Data for processing:

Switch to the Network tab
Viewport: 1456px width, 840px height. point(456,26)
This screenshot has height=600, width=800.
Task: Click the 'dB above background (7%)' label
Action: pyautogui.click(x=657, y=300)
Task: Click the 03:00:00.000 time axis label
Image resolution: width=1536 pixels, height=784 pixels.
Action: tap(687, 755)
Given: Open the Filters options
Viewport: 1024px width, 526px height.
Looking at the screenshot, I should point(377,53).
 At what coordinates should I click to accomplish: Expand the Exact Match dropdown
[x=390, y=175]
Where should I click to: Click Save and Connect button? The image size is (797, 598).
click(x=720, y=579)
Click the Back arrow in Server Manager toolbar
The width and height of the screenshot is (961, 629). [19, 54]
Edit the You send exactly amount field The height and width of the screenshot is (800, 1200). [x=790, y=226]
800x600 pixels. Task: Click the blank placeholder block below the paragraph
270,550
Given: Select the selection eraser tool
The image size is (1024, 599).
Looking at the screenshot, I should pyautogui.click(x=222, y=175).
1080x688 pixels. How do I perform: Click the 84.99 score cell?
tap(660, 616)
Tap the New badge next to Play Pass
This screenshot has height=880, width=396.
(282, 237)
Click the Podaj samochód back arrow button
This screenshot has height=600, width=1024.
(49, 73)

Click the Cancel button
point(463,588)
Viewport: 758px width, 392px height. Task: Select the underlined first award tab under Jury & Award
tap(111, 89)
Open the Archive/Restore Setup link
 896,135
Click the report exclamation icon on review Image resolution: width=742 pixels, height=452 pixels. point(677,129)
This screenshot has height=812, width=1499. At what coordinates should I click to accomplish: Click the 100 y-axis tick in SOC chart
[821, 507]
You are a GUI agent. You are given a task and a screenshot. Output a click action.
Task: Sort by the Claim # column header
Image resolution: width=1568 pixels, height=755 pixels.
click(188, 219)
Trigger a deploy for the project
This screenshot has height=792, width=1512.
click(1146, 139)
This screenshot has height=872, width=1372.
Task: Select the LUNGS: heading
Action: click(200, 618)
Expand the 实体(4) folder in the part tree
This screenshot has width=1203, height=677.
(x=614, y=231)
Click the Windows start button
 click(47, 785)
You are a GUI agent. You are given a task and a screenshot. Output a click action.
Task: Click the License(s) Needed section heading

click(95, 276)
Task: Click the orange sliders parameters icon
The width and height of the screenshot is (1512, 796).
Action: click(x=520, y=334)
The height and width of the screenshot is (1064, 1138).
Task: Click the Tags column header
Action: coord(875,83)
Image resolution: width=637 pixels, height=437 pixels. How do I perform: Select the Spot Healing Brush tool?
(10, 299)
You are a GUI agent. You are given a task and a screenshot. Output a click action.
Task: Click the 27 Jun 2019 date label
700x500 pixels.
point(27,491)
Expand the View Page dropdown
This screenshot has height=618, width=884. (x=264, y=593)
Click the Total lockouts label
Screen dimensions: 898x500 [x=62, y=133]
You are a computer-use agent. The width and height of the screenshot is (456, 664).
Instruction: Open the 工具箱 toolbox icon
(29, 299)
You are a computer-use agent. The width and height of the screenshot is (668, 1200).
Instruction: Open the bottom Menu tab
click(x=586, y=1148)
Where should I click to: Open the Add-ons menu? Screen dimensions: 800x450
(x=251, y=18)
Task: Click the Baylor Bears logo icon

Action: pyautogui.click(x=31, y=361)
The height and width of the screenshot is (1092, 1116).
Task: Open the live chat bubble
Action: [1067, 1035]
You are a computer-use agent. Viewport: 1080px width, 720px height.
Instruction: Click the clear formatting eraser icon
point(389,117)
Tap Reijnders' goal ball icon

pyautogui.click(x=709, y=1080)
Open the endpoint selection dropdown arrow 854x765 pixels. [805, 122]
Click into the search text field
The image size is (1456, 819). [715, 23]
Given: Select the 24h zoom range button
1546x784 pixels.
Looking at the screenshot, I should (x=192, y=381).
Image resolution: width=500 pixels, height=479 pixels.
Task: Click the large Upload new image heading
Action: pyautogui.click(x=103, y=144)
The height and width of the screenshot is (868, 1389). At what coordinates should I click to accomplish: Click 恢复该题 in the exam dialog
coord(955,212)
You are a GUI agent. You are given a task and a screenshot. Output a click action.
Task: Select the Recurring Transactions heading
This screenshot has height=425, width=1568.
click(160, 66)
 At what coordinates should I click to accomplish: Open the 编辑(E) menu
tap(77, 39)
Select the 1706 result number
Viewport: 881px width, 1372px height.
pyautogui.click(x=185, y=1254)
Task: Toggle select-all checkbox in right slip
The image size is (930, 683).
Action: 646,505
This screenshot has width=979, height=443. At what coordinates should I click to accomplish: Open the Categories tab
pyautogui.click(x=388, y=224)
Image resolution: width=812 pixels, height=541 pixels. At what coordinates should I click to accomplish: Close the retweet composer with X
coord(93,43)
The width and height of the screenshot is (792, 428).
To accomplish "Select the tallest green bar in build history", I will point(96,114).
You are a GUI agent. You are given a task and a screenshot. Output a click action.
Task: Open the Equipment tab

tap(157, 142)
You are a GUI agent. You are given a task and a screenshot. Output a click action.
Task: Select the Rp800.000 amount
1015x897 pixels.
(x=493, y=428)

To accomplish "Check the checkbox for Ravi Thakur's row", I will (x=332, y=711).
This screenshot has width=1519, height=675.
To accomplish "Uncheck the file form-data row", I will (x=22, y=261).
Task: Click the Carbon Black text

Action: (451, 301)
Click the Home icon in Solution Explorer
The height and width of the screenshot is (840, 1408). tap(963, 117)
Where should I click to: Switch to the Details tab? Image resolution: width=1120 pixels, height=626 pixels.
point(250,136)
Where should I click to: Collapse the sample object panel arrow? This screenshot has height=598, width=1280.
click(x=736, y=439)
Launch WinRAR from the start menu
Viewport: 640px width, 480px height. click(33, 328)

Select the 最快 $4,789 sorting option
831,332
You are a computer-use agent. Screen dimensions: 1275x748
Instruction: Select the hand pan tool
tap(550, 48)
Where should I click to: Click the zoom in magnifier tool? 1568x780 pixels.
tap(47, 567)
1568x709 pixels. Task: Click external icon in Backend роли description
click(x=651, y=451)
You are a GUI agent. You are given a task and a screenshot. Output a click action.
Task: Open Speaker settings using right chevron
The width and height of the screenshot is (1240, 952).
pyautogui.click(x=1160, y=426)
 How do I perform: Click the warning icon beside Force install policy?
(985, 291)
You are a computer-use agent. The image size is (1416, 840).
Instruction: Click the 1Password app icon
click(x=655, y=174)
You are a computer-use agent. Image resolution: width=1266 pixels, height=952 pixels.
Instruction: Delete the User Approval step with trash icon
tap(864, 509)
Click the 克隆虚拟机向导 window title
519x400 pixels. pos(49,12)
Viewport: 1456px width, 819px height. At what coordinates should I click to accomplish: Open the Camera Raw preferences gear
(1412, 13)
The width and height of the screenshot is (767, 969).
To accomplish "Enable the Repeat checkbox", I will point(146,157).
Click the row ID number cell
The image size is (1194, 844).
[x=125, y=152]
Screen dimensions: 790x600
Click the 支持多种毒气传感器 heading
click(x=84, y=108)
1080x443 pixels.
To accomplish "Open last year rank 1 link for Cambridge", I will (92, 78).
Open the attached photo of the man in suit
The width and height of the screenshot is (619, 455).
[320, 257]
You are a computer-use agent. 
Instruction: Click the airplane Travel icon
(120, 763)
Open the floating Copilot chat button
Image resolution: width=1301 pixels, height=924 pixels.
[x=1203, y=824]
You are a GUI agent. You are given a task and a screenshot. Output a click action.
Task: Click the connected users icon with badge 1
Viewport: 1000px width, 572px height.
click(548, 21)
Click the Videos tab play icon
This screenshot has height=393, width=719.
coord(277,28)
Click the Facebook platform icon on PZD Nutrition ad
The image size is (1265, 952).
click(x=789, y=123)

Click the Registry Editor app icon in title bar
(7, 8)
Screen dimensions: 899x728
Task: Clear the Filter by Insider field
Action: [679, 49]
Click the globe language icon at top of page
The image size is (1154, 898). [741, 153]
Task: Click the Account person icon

Directive: Copy out the rows above verbatim, starting with the line that contains "The width and height of the screenshot is (792, 428)." and going on through the line that contains "will (x=332, y=711).", with both of those lines included.

Answer for the task:
The width and height of the screenshot is (792, 428).
To accomplish "Select the tallest green bar in build history", I will point(96,114).
You are a GUI agent. You are given a task and a screenshot. Output a click action.
Task: Open the Equipment tab

tap(157, 142)
You are a GUI agent. You are given a task and a screenshot. Output a click action.
Task: Select the Rp800.000 amount
1015x897 pixels.
(x=493, y=428)

To accomplish "Check the checkbox for Ravi Thakur's row", I will (x=332, y=711).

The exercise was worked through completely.